Пашка вообще-то интересный человек. С получки обязательно несет себе поллитру – он ее без закуски пьет, чтобы крепче взяла, жене духов или там брошку какую, а детям – по плитке шоколада каждому. Глядишь, половина аванса у него тю-тю. Некоторые говорят – Козлов жить не умеет. А Пашка умеет жить, он не хочет даже гайки из депо унести. Я захожу иногда к нему. Сижу, смотрю на его голопузых ребятишек и думаю себе: ну зачем тут денежное пособие, неужели нельзя его отоварить по сходным ценам детским барахлишком, например? И не очень, наверно, сложно для таких семей организовать эту помощь, не такое умеем…
Опять я не про Клаву? К осени в ней вызрело новое отношение ко всему. Если раньше она воображала, что ее видят насквозь, а она никого не знает и ничего не понимает, то теперь все было другое. Люди, обремененные своими заботами, и думать будто о ней забыли, а она тянулась к ним, исполненная того нового, что в ней было. Старый станочек ее списали и с ним выбросили ее прошлое, да и она уже не жила прошлым!
Но переменилось все скоро, да так, что лучше бы ничего не менялось. Клава стала примечать любопытные, осуждающие и даже злобные взгляды, обращенные к ней.

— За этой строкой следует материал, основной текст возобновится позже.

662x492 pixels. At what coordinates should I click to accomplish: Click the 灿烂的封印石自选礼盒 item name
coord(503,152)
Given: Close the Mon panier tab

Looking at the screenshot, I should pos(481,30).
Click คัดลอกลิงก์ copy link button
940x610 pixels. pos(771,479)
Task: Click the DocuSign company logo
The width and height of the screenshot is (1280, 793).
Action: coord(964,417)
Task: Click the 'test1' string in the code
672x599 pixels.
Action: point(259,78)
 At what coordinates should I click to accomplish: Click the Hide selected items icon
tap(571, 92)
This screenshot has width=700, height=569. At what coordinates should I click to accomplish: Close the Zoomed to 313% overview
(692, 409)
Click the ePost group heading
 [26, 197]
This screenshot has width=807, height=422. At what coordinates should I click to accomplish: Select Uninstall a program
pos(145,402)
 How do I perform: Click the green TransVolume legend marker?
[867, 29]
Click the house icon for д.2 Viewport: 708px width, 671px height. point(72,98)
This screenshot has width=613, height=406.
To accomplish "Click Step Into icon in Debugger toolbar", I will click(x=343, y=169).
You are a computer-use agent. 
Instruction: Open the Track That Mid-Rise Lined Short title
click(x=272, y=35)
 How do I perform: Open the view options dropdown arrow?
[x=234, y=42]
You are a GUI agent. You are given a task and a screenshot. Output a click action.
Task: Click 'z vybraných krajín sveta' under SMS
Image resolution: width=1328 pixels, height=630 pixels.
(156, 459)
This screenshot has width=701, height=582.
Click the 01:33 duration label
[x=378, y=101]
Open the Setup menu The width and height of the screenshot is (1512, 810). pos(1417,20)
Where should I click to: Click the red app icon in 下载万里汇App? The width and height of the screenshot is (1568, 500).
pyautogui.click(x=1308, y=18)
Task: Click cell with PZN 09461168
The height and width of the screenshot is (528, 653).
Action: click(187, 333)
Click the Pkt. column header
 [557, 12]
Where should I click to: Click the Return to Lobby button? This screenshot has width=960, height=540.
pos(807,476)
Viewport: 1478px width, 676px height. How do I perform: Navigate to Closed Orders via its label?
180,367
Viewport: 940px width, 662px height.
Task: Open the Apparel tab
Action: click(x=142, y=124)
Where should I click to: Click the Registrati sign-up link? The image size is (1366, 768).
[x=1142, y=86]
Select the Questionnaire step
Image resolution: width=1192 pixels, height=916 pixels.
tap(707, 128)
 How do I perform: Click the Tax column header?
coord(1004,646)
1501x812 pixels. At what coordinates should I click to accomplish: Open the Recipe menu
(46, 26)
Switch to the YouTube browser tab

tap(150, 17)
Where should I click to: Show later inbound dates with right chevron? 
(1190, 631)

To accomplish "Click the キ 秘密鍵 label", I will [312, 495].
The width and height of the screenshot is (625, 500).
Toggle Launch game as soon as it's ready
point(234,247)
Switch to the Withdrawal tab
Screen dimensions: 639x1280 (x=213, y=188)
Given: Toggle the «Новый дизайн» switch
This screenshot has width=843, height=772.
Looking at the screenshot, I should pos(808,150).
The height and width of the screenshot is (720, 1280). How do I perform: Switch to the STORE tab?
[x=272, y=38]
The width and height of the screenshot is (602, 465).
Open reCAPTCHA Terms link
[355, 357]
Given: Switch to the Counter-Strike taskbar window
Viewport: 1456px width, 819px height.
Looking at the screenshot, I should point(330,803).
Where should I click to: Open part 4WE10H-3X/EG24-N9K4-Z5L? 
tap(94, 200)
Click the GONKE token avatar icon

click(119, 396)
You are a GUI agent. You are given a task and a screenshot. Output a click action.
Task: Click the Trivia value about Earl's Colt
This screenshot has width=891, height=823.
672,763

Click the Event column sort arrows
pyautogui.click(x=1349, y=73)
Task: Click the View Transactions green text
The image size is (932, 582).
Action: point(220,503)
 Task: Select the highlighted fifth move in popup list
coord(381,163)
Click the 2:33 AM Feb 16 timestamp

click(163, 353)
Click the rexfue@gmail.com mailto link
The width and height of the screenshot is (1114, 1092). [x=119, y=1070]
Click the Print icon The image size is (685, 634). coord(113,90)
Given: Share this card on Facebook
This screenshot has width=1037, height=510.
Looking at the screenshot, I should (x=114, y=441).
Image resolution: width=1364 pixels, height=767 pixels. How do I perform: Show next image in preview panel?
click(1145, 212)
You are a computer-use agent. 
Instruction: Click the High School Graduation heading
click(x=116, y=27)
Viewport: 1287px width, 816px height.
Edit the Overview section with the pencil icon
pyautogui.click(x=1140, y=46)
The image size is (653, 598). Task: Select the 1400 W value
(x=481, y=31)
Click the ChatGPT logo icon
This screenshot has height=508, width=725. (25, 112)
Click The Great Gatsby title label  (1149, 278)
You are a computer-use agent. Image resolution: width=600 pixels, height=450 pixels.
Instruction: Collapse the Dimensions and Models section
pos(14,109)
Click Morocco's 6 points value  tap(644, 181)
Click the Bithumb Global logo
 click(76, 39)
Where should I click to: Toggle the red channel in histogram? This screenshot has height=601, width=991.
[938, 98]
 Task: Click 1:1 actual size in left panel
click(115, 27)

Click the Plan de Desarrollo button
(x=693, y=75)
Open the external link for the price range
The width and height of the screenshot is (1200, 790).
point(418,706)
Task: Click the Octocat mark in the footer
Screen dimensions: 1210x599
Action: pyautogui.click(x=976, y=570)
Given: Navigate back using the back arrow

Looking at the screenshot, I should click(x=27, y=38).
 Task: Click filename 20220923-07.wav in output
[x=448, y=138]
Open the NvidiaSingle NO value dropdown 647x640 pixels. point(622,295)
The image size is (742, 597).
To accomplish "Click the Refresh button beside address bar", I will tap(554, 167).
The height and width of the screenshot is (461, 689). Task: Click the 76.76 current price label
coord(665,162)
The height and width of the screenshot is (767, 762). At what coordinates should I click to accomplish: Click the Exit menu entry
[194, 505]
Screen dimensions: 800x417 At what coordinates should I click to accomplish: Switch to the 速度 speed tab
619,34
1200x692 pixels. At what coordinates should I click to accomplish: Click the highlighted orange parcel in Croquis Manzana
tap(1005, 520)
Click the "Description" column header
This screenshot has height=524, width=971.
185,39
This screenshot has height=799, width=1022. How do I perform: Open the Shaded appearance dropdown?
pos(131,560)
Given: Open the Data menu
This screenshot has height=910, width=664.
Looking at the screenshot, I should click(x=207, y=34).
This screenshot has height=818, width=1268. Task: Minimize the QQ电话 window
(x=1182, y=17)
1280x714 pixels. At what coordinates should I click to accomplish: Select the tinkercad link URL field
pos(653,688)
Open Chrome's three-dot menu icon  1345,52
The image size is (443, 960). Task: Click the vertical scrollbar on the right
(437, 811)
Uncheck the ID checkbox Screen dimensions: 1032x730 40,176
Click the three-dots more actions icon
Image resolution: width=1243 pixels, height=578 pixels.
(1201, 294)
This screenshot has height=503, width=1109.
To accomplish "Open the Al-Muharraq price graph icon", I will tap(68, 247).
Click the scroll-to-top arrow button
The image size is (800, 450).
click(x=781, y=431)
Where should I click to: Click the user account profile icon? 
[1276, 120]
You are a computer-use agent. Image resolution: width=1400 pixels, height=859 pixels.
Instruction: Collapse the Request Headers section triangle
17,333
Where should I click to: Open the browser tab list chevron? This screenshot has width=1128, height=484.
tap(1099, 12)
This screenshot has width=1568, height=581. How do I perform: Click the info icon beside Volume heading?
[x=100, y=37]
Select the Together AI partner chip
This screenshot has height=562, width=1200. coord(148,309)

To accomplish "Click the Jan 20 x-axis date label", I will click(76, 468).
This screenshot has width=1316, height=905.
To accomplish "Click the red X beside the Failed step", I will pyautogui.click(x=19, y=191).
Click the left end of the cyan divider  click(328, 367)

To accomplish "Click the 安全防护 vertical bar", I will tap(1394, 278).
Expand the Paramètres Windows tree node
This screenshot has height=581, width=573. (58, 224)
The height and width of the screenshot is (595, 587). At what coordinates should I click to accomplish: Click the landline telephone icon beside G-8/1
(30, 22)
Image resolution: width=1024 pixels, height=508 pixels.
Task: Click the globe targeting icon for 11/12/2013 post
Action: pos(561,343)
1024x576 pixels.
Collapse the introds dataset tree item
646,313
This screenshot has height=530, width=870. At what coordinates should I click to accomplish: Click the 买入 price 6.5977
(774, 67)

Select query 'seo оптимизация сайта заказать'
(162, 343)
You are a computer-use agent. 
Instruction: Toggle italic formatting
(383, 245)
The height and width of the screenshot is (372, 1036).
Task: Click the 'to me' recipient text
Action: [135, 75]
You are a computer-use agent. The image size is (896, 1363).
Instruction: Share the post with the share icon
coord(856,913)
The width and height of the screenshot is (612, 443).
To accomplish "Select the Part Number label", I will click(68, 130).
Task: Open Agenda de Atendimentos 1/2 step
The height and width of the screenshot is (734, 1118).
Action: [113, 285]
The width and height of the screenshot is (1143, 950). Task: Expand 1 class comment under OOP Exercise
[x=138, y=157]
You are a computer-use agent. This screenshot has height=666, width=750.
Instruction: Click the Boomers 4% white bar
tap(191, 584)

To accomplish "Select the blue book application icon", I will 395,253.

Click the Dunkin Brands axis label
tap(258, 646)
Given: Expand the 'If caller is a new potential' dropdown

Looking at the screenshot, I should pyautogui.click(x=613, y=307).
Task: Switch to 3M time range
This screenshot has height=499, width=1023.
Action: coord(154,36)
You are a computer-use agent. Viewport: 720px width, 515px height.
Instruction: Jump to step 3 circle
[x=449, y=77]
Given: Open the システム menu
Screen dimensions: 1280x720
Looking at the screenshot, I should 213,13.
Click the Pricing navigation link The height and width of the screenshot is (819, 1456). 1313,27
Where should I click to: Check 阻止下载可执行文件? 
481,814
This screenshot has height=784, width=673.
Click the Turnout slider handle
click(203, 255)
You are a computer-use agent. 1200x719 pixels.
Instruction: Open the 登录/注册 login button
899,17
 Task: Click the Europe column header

Станочники, собиравшиеся у окна инструменталки, замолкали при ее приближении, Клава успела уже полюбить это окно и подходила иногда к нему просто так – за ним работала Тамарка, и оттуда приятно пахло железными опилками. А теперь разве подойдешь? Тем более что и Тамарка начала поджимать губы, таить что-то.
Подруга ничего не сказала, когда Клава однажды, впервые за долгое время, ушла вечером из общежития одна. На другой вечер Тамарка опять поджала губы и так же без слов забрала на руки парнишку. Только в воскресенье кое-что прояснилось. Тамарка еще с вечера дулась на нее и будто сказать чего-то хотела, но не решалась. А утром Клава собралась с сыном в лес.
– Хочешь, пойдем с нами, – предложила Клава.
– Нет уж, – отчужденно сказала Тамарка.
– Почему?
– Ты же с ним встретишься… Гляди, Клашка.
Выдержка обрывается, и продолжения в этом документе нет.